The Russian Northern Fleet headquarters is located in Severomorsk (Murmansk oblast). The fleet includes the 12th squadron of strategic submarines. The Squadron, based in Gadzhiyevo (Yagelnaya Bay, Sayda Inlet), includes three active Project 667BDRM (Delta IV) submarines (K-51 Verkhoturie, K-84 Ekaterinburg, and K-407 Novomoskovsk), two Project 667BDR (Delta III) submarines - K-44 Ryazan and K-496 Borisoglebsk and Three Project 667BDRM submarines - K-114 Tula, K-117 Bryansk, and K-18 Karelia.
The Demonstrator was launched atop a R-29R Volna (Wave) rocket which is based on an RSM-50 ICBM (SS-N-18, 'Stingray').
The Volna is a three-stage liquid fuelled rocket, capable of deploying small spacecraft in LEO.
It is probable that the apogee of the suborbital flight path is that of a standard Volna commercial microgravity trajectory of 2200 x 200 km.
Before the mini-shuttle enters the dense layers of the atmosphere the mini-shuttle inflates with nitrogen and decelerates from 8-11 kilometres a second to 13-14 metres a second. It then floats to the ground. The Kura test range is 90 kilometres wide and 100 kilometres long.
IRDT (Inflatable Re-Entry and Descent Technology) is a new technology to return payloads from orbit without a heavy heat shield and parachute system. An inflatable cone will provide protection during re-entry and a second inflatable extension of the cone will reduce the speed to ensure a safe landing.

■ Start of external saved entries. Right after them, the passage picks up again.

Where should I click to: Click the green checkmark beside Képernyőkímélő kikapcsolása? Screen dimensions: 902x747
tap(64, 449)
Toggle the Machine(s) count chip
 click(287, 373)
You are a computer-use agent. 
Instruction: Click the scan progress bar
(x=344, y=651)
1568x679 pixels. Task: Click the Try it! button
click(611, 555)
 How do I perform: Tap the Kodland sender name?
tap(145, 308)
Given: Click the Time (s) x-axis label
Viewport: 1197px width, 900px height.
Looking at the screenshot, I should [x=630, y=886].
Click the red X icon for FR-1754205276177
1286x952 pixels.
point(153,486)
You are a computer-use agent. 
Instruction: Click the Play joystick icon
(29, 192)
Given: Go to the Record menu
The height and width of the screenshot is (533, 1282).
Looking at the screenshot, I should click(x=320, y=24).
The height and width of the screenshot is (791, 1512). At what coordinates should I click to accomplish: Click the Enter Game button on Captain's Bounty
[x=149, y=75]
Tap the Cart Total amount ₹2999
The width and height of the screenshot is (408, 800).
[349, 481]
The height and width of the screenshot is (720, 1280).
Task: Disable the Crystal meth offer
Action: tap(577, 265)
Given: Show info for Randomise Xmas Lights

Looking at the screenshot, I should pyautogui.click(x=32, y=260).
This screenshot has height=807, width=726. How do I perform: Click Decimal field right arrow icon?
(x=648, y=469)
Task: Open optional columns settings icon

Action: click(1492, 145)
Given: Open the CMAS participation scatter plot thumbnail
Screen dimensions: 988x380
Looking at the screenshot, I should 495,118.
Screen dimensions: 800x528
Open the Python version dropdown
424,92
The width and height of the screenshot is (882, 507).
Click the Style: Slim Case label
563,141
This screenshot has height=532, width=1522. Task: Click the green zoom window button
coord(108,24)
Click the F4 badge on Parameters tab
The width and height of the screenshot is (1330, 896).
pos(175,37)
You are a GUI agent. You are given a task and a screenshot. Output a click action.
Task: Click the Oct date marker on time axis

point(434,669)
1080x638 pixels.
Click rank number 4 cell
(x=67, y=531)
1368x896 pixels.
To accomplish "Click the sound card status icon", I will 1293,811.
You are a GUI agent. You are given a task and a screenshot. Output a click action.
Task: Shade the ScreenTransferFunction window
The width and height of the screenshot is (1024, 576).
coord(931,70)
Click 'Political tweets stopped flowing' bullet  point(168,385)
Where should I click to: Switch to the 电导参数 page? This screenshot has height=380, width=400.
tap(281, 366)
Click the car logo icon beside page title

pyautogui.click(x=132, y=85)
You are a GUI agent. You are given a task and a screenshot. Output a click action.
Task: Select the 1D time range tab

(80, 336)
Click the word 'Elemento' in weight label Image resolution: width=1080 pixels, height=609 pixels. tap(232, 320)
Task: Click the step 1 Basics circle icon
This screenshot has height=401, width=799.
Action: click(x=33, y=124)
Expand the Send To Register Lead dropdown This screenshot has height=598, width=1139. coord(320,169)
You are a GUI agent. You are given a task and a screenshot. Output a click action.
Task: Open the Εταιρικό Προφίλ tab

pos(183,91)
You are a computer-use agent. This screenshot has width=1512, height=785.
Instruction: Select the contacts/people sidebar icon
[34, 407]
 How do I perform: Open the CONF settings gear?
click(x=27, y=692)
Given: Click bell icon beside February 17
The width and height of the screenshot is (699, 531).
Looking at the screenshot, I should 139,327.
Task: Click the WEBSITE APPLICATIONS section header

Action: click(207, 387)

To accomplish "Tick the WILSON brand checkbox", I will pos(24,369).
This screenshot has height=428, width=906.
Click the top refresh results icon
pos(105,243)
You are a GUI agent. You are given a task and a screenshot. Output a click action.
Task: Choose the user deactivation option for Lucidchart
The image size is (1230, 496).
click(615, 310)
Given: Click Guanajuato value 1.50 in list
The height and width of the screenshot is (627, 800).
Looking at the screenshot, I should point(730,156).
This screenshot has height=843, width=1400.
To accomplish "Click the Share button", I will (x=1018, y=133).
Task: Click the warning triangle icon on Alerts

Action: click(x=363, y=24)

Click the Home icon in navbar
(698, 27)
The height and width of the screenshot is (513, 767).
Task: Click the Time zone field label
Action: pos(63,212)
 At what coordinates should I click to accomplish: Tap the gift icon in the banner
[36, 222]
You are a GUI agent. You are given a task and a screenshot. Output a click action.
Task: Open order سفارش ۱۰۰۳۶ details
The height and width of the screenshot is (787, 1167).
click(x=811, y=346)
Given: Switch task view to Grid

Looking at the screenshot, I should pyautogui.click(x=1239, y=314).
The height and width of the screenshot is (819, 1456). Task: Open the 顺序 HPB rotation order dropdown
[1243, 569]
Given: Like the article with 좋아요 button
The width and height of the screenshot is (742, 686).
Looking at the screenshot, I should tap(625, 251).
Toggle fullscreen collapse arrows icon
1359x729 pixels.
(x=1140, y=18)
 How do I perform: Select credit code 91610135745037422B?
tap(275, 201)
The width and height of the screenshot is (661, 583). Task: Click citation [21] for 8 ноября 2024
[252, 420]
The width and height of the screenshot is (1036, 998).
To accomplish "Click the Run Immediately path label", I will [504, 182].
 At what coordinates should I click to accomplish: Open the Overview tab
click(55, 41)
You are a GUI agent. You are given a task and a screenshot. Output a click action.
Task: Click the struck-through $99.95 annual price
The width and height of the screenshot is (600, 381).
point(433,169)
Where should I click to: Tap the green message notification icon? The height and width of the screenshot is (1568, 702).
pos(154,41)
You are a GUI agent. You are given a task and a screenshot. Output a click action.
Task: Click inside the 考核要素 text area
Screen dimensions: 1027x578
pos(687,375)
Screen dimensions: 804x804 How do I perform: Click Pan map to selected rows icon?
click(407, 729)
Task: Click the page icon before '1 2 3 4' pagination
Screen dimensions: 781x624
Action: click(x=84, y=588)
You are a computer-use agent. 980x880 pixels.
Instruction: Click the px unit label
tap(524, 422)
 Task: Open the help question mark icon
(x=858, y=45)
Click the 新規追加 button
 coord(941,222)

This particular Demonstrator model is not reusable, but future mini-shuttles will be reusable. The 146 kg mini-shuttle is 0.8 meters in diameter when folded.
Russia on Friday successfully test-launched a mini-shuttle spacecraft on a sea-based ballistic missile.
The Demonstrator-2R spacecraft was launched at 21:30 GMT, on a converted Volna booster rocket from the Borisoglebsk nuclear submarine in the Barents Sea, and was supposed to land in the Kura test range on Russia's Far East Kamchatka Peninsula. But contact was lost with it when it began descending.
An agency official said experts could not establish communication with the vehicle because it might have landed in an area with heavy radio interference or its transmitter had been damaged during the landing. A search would continue for three days as a matter of routine; but it is too early to declare the craft lost.
The Demonstrator-2R inflatable re-entry vehicle was developed under a European Space Agency contract and the German firm EADS ST, and is designed to return payloads from orbit without a heavy heat shield and parachute system through the use of an Inflatable Re-Entry and Descent Technology (IRDT) system. An inflatable cone provides protection during re-entry and a second inflatable extension of the cone reduces the speed to ensure a safe landing. The spacecraft is to be folded up and transported to the international space station on a Russian cargo ship, and is to be used to bring cargoes back to earth.
Three previous launches failed, but this time the Demonstrator launched successfully.
"The unfolding and inflating system worked successfully in space, the heat protection did not let the craft down in the dense layers of the atmosphere" - Russian space agency.